La BBC diffuse une série documentaire animée par l’actrice et mannequin britannique Cara Delevingne. Encore inédite en France, elle s’intéresse à la sexualité sous toutes les coutures et cherche à dépasser le point de vue strictement masculin et hétéro. Une réussite, avec pudeur mais sans pudibonderie, juge la presse outre-Manche.
“Je suis là pour avoir un orgasme et en faire don à la science !” Avec un grand sourire, Cara Delevingne vient rencontrer, en Allemagne, deux chercheurs qui s’intéressent au plaisir sous l’angle de la neurobiologie, et amènent la science du sexe à dépasser les seules questions reproductives.
Planet Sex With Cara Delevingne, diffusée par la chaîne BBC Three depuis le 1er décembre (elle devrait également l’être par Téva, en France, à une date qui reste à préciser), est une série documentaire réussie, affirme The Guardian. Quant aux résultats des tests sanguins réalisés lors de l’expérience, ils permettent d’apprendre que Cara Delevingne “fait partie des 80 % de personnes qui produisent des endocannabidoïdes – oui, une sorte de cannabis produit par l’organisme lui-même – quand elles jouissent.”
Dans le premier épisode, l’actrice et mannequin britannique, ouvertement queer, cherche à expliquer les ressorts d’une statistique connue sous le nom d’“orgasm gap” (fossé orgasmique) : “Le fait que 95 % des hommes hétéros jouissent pendant un rapport sexuel, alors que c’est le cas de 65 % des femmes seulement.” Direction alors les Pays-Bas, pour rencontrer une psychologue et sexologue qui explique à quel point le clitoris est délaissé dans les rapports hétéros, au contraire du pénis, objet de toutes les attentions d’une société où le plaisir des femmes est toujours secondaire. “Delevingne hoche la tête et lève les yeux au ciel à en loucher, ce qui est souvent un commentaire suffisant”, s’amuse Lucy Mangan, la critique télé du Guardian.
Une présentatrice idéale
Si la série fonctionne si bien, c’est grâce à sa présentatrice, affirme le quotidien de Londres. “Elle affiche un mélange parfait d’esprit, de chaleur, d’intelligence et de curiosité.
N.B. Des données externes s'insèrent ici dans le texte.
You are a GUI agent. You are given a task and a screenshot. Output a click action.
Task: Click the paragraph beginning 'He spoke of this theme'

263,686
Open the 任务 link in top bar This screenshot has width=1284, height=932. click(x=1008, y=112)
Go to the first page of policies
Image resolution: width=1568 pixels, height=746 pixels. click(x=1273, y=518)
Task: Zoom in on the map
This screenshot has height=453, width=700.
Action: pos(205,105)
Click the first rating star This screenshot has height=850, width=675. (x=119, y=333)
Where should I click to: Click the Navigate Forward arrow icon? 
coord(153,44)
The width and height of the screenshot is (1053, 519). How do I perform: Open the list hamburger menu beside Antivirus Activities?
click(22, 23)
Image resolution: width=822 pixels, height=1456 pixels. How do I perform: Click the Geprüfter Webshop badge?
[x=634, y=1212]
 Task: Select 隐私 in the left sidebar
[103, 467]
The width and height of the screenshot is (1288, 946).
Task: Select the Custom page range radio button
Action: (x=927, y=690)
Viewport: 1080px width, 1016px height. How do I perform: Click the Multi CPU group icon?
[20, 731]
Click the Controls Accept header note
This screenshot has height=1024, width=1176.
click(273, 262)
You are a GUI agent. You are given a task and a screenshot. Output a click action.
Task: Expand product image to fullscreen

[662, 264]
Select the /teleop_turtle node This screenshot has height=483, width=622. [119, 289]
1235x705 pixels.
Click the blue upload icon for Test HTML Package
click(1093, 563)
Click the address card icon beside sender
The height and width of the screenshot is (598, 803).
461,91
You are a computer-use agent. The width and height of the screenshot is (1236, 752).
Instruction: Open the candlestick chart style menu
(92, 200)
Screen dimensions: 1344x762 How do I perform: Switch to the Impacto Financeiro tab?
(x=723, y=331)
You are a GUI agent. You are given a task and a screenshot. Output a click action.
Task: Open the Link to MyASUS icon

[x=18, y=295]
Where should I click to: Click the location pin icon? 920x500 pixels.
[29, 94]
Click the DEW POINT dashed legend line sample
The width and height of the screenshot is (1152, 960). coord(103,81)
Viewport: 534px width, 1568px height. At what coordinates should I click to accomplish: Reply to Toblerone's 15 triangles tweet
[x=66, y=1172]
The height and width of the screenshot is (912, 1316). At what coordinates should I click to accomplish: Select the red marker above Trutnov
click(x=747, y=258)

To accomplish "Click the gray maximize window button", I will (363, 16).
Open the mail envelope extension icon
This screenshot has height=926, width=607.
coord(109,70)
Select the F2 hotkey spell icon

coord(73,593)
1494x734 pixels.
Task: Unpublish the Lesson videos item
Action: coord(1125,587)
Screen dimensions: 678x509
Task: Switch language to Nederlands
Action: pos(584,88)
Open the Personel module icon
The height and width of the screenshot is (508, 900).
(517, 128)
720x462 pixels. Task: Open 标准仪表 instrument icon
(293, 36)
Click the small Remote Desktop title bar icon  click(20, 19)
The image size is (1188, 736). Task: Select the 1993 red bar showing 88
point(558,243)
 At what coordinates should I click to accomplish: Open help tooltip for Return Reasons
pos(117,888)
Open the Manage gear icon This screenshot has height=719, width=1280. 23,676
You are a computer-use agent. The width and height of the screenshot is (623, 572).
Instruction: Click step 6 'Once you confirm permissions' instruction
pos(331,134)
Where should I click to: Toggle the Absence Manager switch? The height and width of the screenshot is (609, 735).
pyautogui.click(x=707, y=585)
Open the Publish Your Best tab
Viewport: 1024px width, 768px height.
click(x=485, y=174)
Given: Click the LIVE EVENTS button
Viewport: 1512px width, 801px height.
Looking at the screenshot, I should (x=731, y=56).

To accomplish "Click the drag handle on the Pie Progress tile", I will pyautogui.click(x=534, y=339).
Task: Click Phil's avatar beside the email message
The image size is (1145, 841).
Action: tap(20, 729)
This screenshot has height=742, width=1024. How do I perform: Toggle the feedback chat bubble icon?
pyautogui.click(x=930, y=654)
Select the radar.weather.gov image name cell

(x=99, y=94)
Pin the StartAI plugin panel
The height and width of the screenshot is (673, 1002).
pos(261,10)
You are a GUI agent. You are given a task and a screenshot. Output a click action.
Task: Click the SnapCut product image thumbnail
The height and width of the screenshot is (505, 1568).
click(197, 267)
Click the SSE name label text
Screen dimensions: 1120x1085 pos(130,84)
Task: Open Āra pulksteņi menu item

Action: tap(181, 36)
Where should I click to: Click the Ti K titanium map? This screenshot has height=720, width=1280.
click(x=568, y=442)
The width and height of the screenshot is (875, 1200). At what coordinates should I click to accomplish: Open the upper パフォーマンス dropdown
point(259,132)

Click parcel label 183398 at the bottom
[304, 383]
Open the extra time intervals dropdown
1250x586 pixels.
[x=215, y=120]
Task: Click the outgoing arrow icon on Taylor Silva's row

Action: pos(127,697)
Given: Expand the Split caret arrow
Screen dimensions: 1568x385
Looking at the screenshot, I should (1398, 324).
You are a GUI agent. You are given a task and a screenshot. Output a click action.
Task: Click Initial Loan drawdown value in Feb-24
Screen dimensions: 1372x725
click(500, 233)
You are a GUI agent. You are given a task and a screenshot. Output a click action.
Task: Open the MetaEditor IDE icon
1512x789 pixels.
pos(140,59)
Plus important, elle réussit à être franche et vulnérable – en particulier à propos de l’homophobie et de la honte qu’elle a internalisées et auxquelles elle a toujours du mal à faire face depuis qu’elle est sortie du placard.”
Avec une dose d’humour et de pudeur (on ne voit qu’une porte fermée durant son orgasme à l’hôpital) mais sans pudibonderie, Cara Delevingne traite de nombreux sujets – plaisir, pornographie, orientation sexuelle – en évitant le sensationnalisme. The Guardian souligne que Planet Sex ne creuse pas tout en profondeur, mais qu’elle a le mérite de brosser un large tableau. Et de “s’efforcer de prendre en compte les différents préjugés culturels, interdits sociaux et problèmes juridiques auxquels sont confrontées les femmes du monde entier”.
La presse conservatrice britannique non plus n’a pas boudé son plaisir. Certes, quelques phrases ont pu faire lever les sourcils de Carol Midgley, critique télé de The Times, comme “Avoir un clitoris, c’est un superpouvoir !” Ce qui n’empêche pas la chroniqueuse de saluer la prestation de l’animatrice, tout en se demandant “si ceux qui auraient bien besoin d’un cours de biologie féminine, c’est-à-dire les hommes, se sont donné la peine de regarder”.
Tout aussi convaincue, son homologue dans The Telegraph, Anita Singh, se doute que ses lecteurs se demanderont si le financement du programme est un emploi judicieux de la redevance télévisuelle. Mais Planet Sex s’adresse en particulier à la “génération Z, qui va adorer (il y a bien sûr un épisode consacré au genre). C’est vraiment instructif à certains moments, on explique la sexualité et le désir, mais je soupçonne que ça va aussi titiller un public plus large.”